**Selected excerpt:**
----------

Samuel Adams (born December 30, 1985) is an American composer. He was born in San Francisco, California. He is a recipient of a 2019 Guggenheim Fellowship.

Life and career
Adams grew up in the San Francisco Bay Area, where he performed double bass and studied composition and electroacoustics at Stanford University; he later studied with Martin Bresnick. His music draws on his experiences in a diverse array of disciplines including classical forms, microsound, noise, improvised music and field recording.

Adams has received commissions from New World Symphony, San Francisco Symphony, Carnegie Hall, and the Chicago Symphony Orchestra and has collaborated with performers such as Emanuel Ax, Sarah Cahill, Karen Gomyo, Jennifer Koh, Anthony Marwood, Joyce Yang and conductors such as David Robertson, Esa-Pekka Salonen, and Michael Tilson Thomas. He is currently one of the Chicago Symphony Orchestra's two composers-in-residence, having been jointly named to the post with Elizabeth Ogonek in 2015.

----------

**Extracted entries:**
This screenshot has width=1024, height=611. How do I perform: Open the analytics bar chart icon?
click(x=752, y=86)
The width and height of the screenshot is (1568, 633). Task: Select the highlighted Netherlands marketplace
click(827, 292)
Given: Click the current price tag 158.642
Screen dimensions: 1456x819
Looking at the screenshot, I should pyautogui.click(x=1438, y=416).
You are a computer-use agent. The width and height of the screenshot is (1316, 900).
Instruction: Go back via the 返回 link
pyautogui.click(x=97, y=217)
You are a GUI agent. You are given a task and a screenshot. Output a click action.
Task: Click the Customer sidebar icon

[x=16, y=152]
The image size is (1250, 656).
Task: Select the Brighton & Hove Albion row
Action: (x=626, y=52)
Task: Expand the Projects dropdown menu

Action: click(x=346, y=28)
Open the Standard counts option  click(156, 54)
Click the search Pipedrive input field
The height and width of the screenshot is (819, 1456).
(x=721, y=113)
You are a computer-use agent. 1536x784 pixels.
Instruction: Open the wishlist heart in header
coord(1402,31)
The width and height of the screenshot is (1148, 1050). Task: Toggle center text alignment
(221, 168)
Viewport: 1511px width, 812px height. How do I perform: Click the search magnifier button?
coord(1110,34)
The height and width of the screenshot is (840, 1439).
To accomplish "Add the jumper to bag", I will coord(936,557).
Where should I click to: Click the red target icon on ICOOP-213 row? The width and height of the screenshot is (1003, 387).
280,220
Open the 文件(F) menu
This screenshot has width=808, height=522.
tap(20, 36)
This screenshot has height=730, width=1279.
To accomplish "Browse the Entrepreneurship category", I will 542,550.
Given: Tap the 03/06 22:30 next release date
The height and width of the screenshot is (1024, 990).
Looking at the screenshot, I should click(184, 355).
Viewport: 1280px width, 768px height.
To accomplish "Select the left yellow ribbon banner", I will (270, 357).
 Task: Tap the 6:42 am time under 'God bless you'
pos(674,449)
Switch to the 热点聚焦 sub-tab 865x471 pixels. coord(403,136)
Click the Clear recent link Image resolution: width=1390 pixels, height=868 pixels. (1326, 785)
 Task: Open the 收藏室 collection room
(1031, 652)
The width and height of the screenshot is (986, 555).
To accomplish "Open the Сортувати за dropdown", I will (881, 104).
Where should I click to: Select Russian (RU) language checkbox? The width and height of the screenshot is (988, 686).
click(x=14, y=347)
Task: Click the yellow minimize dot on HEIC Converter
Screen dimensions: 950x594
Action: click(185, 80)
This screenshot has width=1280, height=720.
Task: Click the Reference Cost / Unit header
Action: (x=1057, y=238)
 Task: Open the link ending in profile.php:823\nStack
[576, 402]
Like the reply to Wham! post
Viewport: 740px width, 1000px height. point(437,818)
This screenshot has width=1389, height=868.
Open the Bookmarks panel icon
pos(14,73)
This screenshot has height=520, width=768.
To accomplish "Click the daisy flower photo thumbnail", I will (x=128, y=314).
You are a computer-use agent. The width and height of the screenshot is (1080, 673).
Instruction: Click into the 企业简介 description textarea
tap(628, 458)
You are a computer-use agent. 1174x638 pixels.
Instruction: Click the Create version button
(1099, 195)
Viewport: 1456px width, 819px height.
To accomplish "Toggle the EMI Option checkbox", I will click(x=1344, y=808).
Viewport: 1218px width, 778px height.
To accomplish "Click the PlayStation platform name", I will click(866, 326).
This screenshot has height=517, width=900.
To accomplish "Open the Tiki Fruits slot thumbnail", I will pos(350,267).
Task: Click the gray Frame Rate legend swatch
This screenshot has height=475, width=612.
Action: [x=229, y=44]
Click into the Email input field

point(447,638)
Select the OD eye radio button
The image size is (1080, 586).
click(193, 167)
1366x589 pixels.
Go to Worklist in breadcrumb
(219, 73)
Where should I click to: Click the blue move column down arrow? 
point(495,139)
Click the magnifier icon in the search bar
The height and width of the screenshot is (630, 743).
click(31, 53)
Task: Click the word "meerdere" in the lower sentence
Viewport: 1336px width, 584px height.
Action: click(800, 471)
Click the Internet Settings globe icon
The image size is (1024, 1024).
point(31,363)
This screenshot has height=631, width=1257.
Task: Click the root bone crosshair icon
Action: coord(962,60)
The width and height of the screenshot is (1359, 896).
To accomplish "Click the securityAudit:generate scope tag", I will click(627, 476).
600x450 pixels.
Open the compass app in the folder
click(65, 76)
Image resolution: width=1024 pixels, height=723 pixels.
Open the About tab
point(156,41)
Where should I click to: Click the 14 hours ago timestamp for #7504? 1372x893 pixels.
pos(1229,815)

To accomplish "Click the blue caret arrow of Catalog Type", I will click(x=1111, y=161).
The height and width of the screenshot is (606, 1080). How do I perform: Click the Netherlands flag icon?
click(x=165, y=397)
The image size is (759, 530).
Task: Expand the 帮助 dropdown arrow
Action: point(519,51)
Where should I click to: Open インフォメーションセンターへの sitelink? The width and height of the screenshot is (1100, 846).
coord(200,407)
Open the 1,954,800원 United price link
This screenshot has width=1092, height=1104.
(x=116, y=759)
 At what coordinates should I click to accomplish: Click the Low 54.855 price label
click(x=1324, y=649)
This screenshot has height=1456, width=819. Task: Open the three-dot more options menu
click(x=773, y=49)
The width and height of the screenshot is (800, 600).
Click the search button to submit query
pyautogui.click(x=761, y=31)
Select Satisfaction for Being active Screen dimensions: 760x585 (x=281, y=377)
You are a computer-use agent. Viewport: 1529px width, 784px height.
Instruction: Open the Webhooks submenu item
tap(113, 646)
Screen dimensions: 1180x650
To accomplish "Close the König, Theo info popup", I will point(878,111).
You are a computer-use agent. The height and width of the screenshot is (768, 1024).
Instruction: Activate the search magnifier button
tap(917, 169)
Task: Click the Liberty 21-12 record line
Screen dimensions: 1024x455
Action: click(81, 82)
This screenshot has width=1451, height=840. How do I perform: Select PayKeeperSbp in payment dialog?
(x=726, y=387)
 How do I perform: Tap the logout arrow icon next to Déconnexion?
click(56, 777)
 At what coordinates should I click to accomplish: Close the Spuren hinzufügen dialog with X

----------

**Given instruction A:**
Translate this sentence from the Samuel Adams biography into Spanish: "He is a recipient of a 2019 Guggenheim Fellowship."
**Given instruction B:**
According to the Samuel Adams biography, with whom was Adams jointly named a composer-in-residence of the Chicago Symphony Orchestra?
**Given instruction C:**
Carry on the Samuel Adams biography from its final sentence.
The records above come from a separate source and are unrelated to the Samuel Adams biography.

**Written reply A:**
Es beneficiario de una beca Guggenheim de 2019.

**Written reply B:**
Elizabeth Ogonek.

**Written reply C:**
He is the son of composer John Adams and photographer Deborah O'Grady.

Notable works

Orchestral and Large Ensemble Works

 Drift and Providence (2012)
 Violin Concerto (2013)
 Radial Play (2014) 
 many words of love (2016)
 Chamber Concerto (2017)
 Movements (for Us and Them) (Concerto Grosso) (2018)
 Variations (2020)
 Echo Transcriptions (2022)
 No Such Spring (2021-2022)

Chamber Works

 Tension Studies for electric guitar, percussion, and electronics (2010 - 2011)
 String Quartet in Five Movements (2013)
 Quartet Movement (2016)
 Quintet with Pillars (2018)
 Second Quartet (2016-2019)
 Violin Diptych (2020)
 Sundial (2021)

Solo Works

 Shade Studies (2014)
 Impromptus (2015)
 Sonatas (2016)
 Playing Changes (2020)

Multimedia Works

 Lyra (2018-2020)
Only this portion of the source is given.